_Given problem:_ Can you rewrite all the entries below, putting "screen assistant" wherever "GUI agent" appears and leaving everything else unchanged?

_Entries supplied:_

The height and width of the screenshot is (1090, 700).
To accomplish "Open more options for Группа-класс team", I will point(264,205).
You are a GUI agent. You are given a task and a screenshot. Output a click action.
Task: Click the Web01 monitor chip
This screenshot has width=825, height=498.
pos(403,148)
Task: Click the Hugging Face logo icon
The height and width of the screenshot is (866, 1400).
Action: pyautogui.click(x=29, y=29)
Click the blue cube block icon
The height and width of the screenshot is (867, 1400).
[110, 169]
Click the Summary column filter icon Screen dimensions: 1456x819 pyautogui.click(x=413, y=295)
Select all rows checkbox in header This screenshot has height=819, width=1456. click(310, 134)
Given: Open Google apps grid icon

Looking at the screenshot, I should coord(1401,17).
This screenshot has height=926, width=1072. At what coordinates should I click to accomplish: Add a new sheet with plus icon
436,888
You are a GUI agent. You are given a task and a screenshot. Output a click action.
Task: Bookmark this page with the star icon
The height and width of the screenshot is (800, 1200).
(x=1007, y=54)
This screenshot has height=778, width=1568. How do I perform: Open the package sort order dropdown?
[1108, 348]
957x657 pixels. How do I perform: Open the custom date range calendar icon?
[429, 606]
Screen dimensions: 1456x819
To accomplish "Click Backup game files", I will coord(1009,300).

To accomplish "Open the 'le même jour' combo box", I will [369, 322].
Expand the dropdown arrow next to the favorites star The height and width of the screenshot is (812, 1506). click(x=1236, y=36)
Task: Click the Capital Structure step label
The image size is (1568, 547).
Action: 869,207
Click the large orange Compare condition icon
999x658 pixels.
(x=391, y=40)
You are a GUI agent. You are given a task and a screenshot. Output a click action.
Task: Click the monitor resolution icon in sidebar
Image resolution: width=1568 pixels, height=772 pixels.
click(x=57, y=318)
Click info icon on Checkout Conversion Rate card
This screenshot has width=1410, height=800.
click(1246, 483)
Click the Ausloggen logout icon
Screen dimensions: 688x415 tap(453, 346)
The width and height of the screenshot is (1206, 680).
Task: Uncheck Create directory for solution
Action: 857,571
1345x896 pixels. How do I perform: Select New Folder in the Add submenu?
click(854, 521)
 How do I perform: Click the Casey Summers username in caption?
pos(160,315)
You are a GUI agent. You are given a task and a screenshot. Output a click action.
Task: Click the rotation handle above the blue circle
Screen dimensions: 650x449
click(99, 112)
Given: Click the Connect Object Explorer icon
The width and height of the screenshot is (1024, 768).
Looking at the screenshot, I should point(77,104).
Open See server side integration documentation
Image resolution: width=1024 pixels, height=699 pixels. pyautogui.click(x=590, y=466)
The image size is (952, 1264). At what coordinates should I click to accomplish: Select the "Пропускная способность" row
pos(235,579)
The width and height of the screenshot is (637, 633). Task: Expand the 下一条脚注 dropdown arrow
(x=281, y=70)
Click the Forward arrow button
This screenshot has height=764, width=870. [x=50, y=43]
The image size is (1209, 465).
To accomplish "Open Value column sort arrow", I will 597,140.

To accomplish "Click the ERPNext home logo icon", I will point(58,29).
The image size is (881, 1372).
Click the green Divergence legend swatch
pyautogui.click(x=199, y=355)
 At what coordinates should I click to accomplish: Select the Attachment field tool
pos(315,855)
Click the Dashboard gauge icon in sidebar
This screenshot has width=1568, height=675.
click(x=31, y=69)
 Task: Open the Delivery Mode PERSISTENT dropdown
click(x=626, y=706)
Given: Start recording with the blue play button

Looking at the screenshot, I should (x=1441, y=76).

_Solution below:_
The height and width of the screenshot is (1090, 700).
To accomplish "Open more options for Группа-класс team", I will point(264,205).
You are a screen assistant. You are given a task and a screenshot. Output a click action.
Task: Click the Web01 monitor chip
This screenshot has width=825, height=498.
pos(403,148)
Task: Click the Hugging Face logo icon
The height and width of the screenshot is (866, 1400).
Action: pyautogui.click(x=29, y=29)
Click the blue cube block icon
The height and width of the screenshot is (867, 1400).
[110, 169]
Click the Summary column filter icon Screen dimensions: 1456x819 pyautogui.click(x=413, y=295)
Select all rows checkbox in header This screenshot has height=819, width=1456. click(310, 134)
Given: Open Google apps grid icon

Looking at the screenshot, I should coord(1401,17).
This screenshot has height=926, width=1072. At what coordinates should I click to accomplish: Add a new sheet with plus icon
436,888
You are a screen assistant. You are given a task and a screenshot. Output a click action.
Task: Bookmark this page with the star icon
The height and width of the screenshot is (800, 1200).
(x=1007, y=54)
This screenshot has height=778, width=1568. How do I perform: Open the package sort order dropdown?
[1108, 348]
957x657 pixels. How do I perform: Open the custom date range calendar icon?
[429, 606]
Screen dimensions: 1456x819
To accomplish "Click Backup game files", I will coord(1009,300).

To accomplish "Open the 'le même jour' combo box", I will [369, 322].
Expand the dropdown arrow next to the favorites star The height and width of the screenshot is (812, 1506). click(x=1236, y=36)
Task: Click the Capital Structure step label
The image size is (1568, 547).
Action: 869,207
Click the large orange Compare condition icon
999x658 pixels.
(x=391, y=40)
You are a screen assistant. You are given a task and a screenshot. Output a click action.
Task: Click the monitor resolution icon in sidebar
Image resolution: width=1568 pixels, height=772 pixels.
click(x=57, y=318)
Click info icon on Checkout Conversion Rate card
This screenshot has width=1410, height=800.
click(1246, 483)
Click the Ausloggen logout icon
Screen dimensions: 688x415 tap(453, 346)
The width and height of the screenshot is (1206, 680).
Task: Uncheck Create directory for solution
Action: 857,571
1345x896 pixels. How do I perform: Select New Folder in the Add submenu?
click(854, 521)
 How do I perform: Click the Casey Summers username in caption?
pos(160,315)
You are a screen assistant. You are given a task and a screenshot. Output a click action.
Task: Click the rotation handle above the blue circle
Screen dimensions: 650x449
click(99, 112)
Given: Click the Connect Object Explorer icon
The width and height of the screenshot is (1024, 768).
Looking at the screenshot, I should point(77,104).
Open See server side integration documentation
Image resolution: width=1024 pixels, height=699 pixels. pyautogui.click(x=590, y=466)
The image size is (952, 1264). At what coordinates should I click to accomplish: Select the "Пропускная способность" row
pos(235,579)
The width and height of the screenshot is (637, 633). Task: Expand the 下一条脚注 dropdown arrow
(x=281, y=70)
Click the Forward arrow button
This screenshot has height=764, width=870. [x=50, y=43]
The image size is (1209, 465).
To accomplish "Open Value column sort arrow", I will 597,140.

To accomplish "Click the ERPNext home logo icon", I will point(58,29).
The image size is (881, 1372).
Click the green Divergence legend swatch
pyautogui.click(x=199, y=355)
 At what coordinates should I click to accomplish: Select the Attachment field tool
pos(315,855)
Click the Dashboard gauge icon in sidebar
This screenshot has width=1568, height=675.
click(x=31, y=69)
 Task: Open the Delivery Mode PERSISTENT dropdown
click(x=626, y=706)
Given: Start recording with the blue play button

Looking at the screenshot, I should (x=1441, y=76).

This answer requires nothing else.